Why are there two different loss functions (a - y) vs. (y.log(a) + (1 - y)log(1 - a)), and when do we use them?? See the image clipping below.
Thanks!!
Why are there two different loss functions (a - y) vs. (y.log(a) + (1 - y)log(1 - a)), and when do we use them?? See the image clipping below.
Thanks!!
Hi, @Billu, and welcome to the Specialization.
Looking at your intro paragraph first, please note that a-y is not a loss function. You may have confused that with the derivative of the cross-entropy loss function (which follows the vs) with respect to z.
The two loss functions in the clipping are the mean square error (MSE) loss function and the cross-entropy loss, respectively. The first is fine for linear regression, but not the logistic regression. MSE loss for linear regression is nicely convex, i.e. it has a unique minimum.
But for binary classification using logistic regression, MSE loss is not convex and can have a number of local minima. By contrast, the cross-entropy loss function has a unique global minimum.
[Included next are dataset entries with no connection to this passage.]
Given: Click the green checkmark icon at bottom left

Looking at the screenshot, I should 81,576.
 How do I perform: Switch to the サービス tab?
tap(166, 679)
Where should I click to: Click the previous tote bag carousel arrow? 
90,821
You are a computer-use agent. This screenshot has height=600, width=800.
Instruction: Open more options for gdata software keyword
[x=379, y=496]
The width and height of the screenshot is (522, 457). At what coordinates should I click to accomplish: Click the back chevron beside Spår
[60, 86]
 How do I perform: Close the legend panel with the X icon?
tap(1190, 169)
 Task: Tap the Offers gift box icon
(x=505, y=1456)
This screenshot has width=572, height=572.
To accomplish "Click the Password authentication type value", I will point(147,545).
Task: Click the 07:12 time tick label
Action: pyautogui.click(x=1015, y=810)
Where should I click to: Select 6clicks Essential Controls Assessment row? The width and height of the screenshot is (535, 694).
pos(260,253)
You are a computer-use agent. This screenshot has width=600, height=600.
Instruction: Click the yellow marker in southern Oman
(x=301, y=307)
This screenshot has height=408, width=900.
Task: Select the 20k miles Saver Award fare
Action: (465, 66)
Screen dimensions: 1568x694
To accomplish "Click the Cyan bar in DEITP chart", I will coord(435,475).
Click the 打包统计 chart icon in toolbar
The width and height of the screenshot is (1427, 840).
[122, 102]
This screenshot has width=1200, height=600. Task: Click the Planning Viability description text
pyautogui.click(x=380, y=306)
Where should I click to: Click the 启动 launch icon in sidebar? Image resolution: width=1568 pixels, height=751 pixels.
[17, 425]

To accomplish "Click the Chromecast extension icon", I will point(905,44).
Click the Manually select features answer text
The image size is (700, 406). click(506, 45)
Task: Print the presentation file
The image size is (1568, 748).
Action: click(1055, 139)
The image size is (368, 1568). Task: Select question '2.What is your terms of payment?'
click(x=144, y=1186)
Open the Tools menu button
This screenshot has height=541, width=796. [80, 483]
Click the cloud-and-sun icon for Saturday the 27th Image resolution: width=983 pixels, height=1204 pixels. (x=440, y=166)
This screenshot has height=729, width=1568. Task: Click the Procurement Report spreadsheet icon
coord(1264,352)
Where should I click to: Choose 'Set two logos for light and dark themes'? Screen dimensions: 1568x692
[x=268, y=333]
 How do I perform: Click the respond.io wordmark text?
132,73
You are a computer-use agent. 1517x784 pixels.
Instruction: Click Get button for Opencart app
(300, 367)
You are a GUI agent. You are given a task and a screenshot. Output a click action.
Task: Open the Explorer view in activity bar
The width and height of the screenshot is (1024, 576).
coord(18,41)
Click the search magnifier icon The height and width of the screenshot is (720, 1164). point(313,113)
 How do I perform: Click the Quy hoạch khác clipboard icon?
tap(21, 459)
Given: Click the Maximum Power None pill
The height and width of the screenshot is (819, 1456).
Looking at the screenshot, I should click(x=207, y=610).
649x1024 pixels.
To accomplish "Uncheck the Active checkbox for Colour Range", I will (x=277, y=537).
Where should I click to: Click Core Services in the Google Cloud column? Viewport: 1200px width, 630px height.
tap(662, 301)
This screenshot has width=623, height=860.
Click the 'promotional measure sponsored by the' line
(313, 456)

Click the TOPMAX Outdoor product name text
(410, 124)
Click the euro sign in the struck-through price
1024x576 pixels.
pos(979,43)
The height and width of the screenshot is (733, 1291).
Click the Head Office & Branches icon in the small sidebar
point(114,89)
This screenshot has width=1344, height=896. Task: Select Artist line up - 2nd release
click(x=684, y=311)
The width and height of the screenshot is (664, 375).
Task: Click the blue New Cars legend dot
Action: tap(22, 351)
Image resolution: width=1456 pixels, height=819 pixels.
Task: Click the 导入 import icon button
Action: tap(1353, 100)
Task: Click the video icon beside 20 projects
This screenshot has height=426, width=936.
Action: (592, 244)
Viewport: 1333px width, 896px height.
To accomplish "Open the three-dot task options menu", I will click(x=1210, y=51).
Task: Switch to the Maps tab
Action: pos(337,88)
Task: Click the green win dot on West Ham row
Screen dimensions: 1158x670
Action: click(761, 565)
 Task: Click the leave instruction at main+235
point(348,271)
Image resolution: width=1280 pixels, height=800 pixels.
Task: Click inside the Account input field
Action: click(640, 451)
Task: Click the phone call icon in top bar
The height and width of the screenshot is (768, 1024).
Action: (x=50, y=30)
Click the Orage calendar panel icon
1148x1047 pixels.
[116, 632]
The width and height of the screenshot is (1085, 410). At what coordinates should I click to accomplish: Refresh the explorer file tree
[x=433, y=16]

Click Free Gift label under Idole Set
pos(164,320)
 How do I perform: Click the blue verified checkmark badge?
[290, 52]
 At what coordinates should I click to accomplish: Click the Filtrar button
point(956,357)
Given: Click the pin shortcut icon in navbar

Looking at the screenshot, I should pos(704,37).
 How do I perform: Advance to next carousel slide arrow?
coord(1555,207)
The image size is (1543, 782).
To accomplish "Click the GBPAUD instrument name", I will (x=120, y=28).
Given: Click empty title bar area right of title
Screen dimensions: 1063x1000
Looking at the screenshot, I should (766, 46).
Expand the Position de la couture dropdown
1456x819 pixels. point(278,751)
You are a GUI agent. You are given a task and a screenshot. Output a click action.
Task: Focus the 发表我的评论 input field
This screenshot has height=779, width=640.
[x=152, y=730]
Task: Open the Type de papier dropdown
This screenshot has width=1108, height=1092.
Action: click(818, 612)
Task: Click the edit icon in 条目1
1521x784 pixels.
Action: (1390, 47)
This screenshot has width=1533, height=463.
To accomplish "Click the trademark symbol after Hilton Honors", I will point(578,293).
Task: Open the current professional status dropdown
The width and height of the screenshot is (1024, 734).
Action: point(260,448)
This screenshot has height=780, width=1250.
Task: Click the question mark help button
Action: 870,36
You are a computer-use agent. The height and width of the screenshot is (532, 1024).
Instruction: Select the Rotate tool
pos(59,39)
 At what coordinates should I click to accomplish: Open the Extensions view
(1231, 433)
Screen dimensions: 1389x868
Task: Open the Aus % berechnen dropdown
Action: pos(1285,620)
Thanks for your response kenb! I guess I really meant to say that I was confused about why we practiced L1 loss in the Python Basics practice exercise in Wk2 if we had determined that L1 loss is not convex
But you’ve resolved my confusion.
In Neural networks and deep learning week 2 assignment where we are to implement the loss using the log function I need some help. The labels Y are in an array with each of the m elements containing 1 or 0. Are we expected to compute the loss for each of the m cases individually given that the calculation expressions are different
For Y=0 (-log(1-yhati) or Y=1 (-logYhati).
No. There is a combined formula and we implement this. See the below formula:
J = -\frac{1}{m}\sum_{i=1}^{m}(y^{(i)}\log(y_{hat}^{(i)})+(1-y^{(i)})\log(1-y_{hat}^{(i)}))